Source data
·····

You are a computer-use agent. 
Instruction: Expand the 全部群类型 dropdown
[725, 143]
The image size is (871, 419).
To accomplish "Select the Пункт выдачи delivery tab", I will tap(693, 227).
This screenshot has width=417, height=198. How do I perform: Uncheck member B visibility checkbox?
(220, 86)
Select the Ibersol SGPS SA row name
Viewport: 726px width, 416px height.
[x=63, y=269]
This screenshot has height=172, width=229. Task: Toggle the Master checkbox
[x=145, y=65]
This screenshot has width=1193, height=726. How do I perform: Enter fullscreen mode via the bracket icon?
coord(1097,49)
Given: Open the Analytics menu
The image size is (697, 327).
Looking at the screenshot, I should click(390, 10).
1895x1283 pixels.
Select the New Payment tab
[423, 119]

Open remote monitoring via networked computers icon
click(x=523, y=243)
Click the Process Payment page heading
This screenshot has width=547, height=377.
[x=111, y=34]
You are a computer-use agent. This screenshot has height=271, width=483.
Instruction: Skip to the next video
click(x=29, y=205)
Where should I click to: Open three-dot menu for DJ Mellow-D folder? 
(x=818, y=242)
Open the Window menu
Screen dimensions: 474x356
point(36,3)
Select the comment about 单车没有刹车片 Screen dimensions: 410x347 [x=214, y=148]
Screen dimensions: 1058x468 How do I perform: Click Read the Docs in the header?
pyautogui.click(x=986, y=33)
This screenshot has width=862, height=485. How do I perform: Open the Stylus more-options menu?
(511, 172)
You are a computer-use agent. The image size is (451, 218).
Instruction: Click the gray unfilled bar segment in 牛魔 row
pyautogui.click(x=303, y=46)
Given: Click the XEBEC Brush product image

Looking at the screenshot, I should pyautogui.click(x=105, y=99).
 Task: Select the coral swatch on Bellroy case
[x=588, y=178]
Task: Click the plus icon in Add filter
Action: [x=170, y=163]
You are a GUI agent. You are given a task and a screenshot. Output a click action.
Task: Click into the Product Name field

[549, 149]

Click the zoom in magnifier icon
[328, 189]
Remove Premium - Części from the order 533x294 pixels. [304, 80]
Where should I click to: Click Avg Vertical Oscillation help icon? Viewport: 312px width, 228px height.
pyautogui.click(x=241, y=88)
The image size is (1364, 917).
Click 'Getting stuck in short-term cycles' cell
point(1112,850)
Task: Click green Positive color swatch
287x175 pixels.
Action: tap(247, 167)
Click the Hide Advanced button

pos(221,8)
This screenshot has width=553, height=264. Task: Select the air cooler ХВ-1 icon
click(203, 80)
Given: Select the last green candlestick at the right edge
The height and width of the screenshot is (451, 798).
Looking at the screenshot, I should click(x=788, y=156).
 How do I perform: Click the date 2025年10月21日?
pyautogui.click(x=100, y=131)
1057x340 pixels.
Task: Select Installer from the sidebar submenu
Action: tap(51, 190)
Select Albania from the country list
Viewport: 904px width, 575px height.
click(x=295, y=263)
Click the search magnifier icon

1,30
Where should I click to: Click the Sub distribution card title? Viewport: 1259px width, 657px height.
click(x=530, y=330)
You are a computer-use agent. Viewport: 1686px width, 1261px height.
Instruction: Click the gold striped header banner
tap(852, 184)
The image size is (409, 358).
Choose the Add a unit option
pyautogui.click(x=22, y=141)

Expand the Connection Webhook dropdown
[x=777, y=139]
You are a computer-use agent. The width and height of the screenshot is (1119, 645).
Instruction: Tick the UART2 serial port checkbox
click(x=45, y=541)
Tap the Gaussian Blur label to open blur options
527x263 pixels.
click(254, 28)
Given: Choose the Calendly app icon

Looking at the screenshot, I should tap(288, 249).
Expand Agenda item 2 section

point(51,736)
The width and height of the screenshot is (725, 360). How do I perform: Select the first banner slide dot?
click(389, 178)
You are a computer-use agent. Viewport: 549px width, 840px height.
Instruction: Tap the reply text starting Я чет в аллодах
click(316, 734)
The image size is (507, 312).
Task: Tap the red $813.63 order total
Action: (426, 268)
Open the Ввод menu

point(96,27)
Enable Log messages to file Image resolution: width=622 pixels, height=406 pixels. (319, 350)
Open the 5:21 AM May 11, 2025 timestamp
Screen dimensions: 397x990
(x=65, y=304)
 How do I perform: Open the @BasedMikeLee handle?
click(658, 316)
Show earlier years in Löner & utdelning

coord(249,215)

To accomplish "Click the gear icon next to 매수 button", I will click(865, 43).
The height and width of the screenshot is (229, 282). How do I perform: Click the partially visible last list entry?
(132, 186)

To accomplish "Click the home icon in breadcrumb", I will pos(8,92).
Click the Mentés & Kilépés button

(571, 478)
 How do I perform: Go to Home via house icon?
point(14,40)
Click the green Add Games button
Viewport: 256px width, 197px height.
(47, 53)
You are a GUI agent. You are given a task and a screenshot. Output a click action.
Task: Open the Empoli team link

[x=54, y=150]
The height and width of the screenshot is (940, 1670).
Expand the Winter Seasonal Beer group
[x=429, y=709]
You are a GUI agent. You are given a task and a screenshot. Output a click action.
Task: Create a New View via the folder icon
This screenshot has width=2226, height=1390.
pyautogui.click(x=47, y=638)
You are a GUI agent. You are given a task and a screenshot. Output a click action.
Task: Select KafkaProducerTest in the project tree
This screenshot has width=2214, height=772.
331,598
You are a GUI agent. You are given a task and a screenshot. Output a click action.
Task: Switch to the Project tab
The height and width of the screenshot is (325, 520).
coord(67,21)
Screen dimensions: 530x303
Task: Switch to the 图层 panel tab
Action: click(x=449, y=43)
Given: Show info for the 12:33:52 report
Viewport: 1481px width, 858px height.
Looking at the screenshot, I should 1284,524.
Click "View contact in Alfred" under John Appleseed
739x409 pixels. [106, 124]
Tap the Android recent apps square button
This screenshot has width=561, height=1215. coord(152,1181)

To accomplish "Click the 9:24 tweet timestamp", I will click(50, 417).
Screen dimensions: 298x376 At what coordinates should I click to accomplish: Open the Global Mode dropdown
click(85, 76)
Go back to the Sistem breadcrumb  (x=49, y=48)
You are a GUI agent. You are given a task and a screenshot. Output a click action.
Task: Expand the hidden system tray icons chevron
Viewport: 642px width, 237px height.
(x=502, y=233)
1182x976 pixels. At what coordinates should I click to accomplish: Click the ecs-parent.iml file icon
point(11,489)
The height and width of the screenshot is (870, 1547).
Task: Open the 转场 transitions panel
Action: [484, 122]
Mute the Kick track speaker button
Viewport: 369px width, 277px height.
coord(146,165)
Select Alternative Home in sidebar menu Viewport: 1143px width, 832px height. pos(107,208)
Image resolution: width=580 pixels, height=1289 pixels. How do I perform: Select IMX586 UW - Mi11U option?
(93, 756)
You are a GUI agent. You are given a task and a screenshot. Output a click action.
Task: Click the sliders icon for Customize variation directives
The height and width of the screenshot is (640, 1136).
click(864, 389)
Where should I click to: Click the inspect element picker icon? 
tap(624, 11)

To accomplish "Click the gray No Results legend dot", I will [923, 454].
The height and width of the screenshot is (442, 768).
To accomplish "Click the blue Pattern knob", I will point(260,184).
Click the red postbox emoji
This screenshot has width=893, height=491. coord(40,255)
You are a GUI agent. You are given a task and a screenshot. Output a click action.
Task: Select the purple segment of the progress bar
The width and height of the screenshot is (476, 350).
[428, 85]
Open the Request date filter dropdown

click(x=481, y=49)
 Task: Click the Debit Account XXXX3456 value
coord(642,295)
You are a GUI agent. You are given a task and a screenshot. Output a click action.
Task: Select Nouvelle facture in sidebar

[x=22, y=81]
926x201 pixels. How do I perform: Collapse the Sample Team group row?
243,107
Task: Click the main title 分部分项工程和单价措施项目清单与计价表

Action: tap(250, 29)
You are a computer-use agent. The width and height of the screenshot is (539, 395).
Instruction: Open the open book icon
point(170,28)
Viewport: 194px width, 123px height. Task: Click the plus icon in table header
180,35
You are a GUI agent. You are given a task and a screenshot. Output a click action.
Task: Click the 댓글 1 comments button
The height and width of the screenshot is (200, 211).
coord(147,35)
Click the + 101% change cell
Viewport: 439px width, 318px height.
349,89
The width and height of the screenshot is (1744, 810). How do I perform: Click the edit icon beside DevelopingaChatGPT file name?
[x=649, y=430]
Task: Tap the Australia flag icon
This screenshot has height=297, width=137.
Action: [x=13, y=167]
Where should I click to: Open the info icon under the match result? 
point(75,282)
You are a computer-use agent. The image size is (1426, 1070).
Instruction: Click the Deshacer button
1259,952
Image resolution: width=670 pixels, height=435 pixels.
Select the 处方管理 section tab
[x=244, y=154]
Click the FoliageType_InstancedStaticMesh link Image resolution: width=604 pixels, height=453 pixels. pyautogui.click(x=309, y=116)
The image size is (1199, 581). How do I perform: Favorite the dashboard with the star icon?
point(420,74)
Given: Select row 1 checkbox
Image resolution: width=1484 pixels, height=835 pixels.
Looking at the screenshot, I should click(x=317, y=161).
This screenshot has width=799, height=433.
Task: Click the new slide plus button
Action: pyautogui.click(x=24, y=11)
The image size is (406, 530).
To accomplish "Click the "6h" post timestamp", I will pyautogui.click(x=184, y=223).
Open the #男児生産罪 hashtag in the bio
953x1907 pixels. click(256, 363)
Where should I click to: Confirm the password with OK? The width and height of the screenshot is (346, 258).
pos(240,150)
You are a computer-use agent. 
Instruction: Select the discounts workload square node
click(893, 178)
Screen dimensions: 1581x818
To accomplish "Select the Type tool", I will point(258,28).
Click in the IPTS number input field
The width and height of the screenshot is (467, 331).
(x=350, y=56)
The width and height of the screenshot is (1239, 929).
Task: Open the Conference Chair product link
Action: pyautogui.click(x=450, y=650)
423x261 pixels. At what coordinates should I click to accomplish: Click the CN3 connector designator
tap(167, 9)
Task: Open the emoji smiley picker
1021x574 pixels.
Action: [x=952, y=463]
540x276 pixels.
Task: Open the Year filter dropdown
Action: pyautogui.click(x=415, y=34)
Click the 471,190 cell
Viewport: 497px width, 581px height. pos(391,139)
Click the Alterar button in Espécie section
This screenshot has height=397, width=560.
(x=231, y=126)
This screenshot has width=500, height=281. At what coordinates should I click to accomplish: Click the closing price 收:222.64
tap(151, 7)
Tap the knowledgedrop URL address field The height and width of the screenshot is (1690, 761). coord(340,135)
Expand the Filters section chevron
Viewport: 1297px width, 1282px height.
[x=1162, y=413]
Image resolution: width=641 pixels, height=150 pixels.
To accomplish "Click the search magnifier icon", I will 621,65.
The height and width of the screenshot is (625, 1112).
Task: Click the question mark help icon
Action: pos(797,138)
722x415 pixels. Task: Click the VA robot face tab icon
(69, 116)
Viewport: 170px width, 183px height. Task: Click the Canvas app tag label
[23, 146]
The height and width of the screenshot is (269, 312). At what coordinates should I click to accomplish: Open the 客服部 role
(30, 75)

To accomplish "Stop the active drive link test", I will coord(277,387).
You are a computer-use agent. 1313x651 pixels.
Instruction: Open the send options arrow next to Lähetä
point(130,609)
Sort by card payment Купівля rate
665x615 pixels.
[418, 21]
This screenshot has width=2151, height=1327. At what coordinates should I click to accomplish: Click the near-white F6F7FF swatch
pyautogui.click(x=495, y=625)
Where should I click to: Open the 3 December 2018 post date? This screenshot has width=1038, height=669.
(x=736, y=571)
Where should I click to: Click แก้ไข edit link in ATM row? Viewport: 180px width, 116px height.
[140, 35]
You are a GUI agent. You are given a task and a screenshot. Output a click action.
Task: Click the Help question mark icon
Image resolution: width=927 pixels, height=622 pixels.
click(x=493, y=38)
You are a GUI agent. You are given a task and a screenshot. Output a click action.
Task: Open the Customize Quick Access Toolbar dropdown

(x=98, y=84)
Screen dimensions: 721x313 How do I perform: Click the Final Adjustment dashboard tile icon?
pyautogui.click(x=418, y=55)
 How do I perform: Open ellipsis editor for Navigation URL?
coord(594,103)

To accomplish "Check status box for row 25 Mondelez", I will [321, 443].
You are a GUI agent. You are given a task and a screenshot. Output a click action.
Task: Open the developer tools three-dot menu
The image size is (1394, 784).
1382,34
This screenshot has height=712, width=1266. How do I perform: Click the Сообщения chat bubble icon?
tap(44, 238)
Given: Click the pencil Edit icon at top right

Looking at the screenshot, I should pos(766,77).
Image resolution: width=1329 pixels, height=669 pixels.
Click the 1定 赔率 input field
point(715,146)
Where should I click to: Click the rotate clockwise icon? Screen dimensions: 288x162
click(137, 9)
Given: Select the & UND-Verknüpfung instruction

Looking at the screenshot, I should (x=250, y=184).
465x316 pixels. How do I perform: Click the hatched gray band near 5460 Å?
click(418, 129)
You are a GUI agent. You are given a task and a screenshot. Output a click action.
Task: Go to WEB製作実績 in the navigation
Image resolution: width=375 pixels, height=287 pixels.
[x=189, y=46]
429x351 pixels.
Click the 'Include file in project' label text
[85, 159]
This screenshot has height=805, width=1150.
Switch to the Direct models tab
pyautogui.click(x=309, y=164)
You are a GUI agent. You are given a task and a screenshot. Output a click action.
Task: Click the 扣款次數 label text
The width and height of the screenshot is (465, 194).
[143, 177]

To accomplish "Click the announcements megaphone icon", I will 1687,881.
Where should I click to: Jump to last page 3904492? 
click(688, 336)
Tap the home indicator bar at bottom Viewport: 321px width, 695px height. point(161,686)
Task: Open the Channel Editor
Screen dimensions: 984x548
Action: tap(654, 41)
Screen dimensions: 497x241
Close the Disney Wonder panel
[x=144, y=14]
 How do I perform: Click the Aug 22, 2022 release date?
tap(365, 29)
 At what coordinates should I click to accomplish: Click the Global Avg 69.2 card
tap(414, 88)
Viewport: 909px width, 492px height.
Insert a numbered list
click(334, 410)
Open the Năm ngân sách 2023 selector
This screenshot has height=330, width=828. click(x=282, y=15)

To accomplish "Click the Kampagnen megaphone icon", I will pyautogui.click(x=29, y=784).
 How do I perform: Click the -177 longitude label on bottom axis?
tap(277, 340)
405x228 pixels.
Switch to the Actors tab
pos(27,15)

·····

(What you will do) Write out the lines of the listing above, starting at the line that contains "Screen dimensions: 298x376" and ending with the line that contains "coord(146,165)", with both of those lines included.

(Written solution)
Screen dimensions: 298x376 At what coordinates should I click to accomplish: Open the Global Mode dropdown
click(85, 76)
Go back to the Sistem breadcrumb  (x=49, y=48)
You are a GUI agent. You are given a task and a screenshot. Output a click action.
Task: Expand the hidden system tray icons chevron
Viewport: 642px width, 237px height.
(x=502, y=233)
1182x976 pixels. At what coordinates should I click to accomplish: Click the ecs-parent.iml file icon
point(11,489)
The height and width of the screenshot is (870, 1547).
Task: Open the 转场 transitions panel
Action: [484, 122]
Mute the Kick track speaker button
Viewport: 369px width, 277px height.
coord(146,165)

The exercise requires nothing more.